Task set:
1. Using the comment thread on green energy below, decide whether each statement agrees with it: (a) a ton of oil could produce around 4MWh of electricity; (b) chris says the Stern Review numbers put fuel duty at 20p per litre; (c) Mikey suggests a council tax rebate for using recycling bins. Answer yes or no for each and quote the words from the comment thread that settle it.
2. Echo a passage from the comment thread on green energy below, starting with "kleinstein said..." and going on through "come in then?".
3. Proceed with the comment thread on green energy below, picking up right after its final line.

Text block:
╭──

Is that so bad? Well, apart from anything else, if the price of oilseed based oils was down at its historic levels closer to its cost of production, we could generate electricity from vegetable oils and sell it at a price comparable to other sources of electricity. A ton of oil could produce around 4MWh of electricity and another 3-4MWh of heat for industrial use or domestic heating.

Is that any greener than using it in a car? Well yes, because if it is used in a static process like a power station, the CO2 given off can be sequestered, perhaps into an algae plant where the CO2 is turned back into more fuel, whereas any biodiesel used in a car produces CO2 that goes into the atmosphere.

AntiCitizenOne said...

The ultimate green tax-cut would be a No-children tax credit.

No people, no anthropomorphic.

Go on, it's for the children!

Sort of.

chris said...

Easy, set Fuel Duty to the correct level to internalise the carbon emmissions. Which if you use the (rather high) numbers from the Greenies Stern Review comes out as 10p per litre.

Mikey said...

Council tax rebate for using recycling bins.

I only say that because I can't think of any way of harvesting the green energy that would be generated by beating the living crap out of Jeremy Clarkson. Maybe by smashing his face in with a hand-rotated electromagnet inside a huge roll of copper wire?

kleinstein said...

astro-turf lawnmower 10:48 PM

For fuck's sake don't start a stats argument again! The last one did my head in! It just got WAY out of hand!

interesting point for a pathetic four-eyed git said...

its not as mad as it sounds said... 7:58am

And so what bracket would Gordo come in then?

summary of bodycounts said...

grotweiler 11:20am

Bring back capital punishment and extend its application to every crime (e.g. riding a bike without lights). The exceptions being murder and terrorism: murderers should be awarded £1000 from public funds, while terrorism should be part of the national curriculum.

Ban safety belts. Abolish tax on tobacco. Scrap the Health 'n' Safety Executive. Compost Patricia Hewitt. Abolish the National Health Service (which is anyway not national in its scope, presides over declining health, and provides fuck-all service). Sterilize everybody. Etc., etc. And all because:

THERE ARE TOO MANY HUMANS.

That means you!


Your degree of humanitarianism is perfectly admirable, grotweiler, old chap! But fiscal calculations dear boy! Have you done your sums on this one?

top gear said...

mikey said...4:37pm

"I only say that because I can't think of any way of harvesting the green energy that would be generated by beating the living crap out of Jeremy Clarkson. Maybe by smashing his face in with a hand-rotated electromagnet inside a huge roll of copper wire?"

╰──

[Stored data]

╭──

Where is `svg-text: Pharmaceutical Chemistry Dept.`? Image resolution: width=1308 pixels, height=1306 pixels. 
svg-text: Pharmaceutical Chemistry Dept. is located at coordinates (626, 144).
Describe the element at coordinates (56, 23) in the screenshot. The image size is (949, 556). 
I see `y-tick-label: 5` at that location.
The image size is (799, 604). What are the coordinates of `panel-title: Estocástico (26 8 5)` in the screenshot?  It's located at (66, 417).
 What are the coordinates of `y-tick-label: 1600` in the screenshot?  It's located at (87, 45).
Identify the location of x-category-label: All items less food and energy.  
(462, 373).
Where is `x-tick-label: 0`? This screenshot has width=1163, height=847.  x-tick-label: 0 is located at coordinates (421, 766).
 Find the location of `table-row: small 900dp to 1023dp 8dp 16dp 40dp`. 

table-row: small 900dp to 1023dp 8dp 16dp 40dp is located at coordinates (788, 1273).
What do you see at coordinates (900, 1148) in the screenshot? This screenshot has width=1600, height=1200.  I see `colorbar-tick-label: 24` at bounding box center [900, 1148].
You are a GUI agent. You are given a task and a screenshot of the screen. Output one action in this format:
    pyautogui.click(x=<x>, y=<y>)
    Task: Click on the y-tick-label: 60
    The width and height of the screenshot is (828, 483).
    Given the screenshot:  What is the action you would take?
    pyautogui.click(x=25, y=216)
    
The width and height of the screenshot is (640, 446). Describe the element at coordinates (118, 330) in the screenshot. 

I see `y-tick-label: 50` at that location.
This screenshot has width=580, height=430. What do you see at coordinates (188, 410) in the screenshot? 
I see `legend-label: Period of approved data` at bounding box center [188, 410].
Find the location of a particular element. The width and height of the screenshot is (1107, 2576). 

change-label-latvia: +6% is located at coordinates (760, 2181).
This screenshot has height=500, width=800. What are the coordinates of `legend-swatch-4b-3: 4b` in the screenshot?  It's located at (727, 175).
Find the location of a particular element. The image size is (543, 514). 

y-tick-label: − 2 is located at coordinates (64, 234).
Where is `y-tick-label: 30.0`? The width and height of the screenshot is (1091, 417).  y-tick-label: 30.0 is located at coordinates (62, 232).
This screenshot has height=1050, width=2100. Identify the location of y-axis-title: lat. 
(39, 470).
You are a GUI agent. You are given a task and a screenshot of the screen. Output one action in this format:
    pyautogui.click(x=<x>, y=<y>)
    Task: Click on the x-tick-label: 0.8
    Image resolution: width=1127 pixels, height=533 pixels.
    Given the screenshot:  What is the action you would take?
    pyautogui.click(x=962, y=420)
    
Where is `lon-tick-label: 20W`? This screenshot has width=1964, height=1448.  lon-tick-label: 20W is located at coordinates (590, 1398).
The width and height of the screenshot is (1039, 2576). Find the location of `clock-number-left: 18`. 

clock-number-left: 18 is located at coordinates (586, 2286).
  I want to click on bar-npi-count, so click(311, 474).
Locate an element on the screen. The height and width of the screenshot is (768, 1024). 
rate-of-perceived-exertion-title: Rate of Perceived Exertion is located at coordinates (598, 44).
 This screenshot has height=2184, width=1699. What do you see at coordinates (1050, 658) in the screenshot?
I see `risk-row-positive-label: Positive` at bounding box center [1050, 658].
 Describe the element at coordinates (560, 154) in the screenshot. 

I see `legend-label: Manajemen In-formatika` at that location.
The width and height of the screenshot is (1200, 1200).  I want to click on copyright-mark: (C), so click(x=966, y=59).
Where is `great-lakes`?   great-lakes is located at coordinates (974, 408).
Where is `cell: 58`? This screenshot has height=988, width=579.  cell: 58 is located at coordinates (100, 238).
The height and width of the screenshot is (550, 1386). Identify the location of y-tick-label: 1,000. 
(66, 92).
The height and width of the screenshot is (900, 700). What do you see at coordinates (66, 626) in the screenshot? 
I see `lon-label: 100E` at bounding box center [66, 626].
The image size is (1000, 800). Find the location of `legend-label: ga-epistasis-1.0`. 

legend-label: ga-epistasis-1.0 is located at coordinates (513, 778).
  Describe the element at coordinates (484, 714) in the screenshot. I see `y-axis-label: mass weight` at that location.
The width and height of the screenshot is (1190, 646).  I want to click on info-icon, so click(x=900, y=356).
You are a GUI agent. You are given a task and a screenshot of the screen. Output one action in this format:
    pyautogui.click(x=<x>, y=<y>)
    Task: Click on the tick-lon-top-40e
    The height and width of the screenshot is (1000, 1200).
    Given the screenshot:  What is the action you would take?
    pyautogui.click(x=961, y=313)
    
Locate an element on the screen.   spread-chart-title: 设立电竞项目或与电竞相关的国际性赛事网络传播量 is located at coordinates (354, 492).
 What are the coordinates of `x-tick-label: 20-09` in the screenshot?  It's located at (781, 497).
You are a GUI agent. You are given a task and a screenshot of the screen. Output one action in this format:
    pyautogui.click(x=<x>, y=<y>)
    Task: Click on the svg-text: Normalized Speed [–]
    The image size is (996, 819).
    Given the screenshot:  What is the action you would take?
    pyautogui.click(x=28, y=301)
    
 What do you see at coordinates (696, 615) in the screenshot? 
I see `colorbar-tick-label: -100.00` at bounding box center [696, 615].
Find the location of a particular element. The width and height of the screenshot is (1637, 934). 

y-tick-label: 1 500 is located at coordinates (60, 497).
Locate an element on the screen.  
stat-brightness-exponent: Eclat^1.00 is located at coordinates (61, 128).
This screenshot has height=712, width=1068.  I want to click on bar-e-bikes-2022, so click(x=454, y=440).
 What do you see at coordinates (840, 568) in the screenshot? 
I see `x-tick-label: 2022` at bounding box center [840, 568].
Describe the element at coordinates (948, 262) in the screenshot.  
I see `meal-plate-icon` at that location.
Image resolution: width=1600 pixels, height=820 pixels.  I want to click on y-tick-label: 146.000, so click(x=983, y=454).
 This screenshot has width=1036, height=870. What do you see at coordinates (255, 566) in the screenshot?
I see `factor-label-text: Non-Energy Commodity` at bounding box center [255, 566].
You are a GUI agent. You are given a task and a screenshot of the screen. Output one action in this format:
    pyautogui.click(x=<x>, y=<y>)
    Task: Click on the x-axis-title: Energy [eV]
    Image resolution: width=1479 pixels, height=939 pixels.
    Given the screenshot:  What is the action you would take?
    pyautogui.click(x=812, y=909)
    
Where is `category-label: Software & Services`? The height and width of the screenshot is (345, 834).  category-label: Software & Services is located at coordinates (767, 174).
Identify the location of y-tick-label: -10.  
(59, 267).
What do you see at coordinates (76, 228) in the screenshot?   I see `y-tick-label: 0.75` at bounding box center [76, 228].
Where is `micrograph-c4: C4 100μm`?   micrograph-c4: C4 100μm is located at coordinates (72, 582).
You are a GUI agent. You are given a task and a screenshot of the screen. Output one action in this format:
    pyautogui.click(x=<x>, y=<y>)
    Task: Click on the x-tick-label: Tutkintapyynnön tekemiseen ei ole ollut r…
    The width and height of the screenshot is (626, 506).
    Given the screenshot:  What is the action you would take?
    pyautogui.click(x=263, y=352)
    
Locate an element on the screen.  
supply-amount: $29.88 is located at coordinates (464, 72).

╰──

Answers provided:
1.
(a) Yes: "A ton of oil could produce around 4MWh of electricity"
(b) No: "comes out as 10p per litre"
(c) Yes: "Council tax rebate for using recycling bins."

2.
kleinstein said...

astro-turf lawnmower 10:48 PM

For fuck's sake don't start a stats argument again! The last one did my head in! It just got WAY out of hand!

interesting point for a pathetic four-eyed git said...

its not as mad as it sounds said... 7:58am

And so what bracket would Gordo come in then?

3.
No, nice idea Mikey - but far too complicated to implement successfully. Run with charcoal 6:49pm's idea - let the polar bear eat him and collect the shit-rich JC-dung for use as slow-burning fuel-bricks in Eskimo stoves.

green is the new bollox said...

the consensus here seems to be that government is environmentally unfriendly...

fulhead said...

Easy. Give a green tx cut to familys that stay together. Stoney silences will save energy and the heat generated from occasional bursts of shouting will remove the need for central heating.

Simple

Anonymous said...

If we could get rid of Cameron, that'd be quite a bit of hot air we could save.

(I see he's noticed today that there are actual immigrants causing this immigration thingy we've been starting to notice just recently. What a brilliant chap he is.)

Anonymous said...

halve HGV tax for those who do the following. Only use the main roads between 11pm and 6am.

subsidise companies to produce recycled oil for commercial and private vehicles with diesel engines. only tax 10p per liter

rory said...

tax cuts on smaller bikinis. less material, less co2.!

not that it'd make a difference but bikinis are great to look at...

Anonymous said...

Give tax cuts to people who fart into carbon capture devices.

you take my breath away said...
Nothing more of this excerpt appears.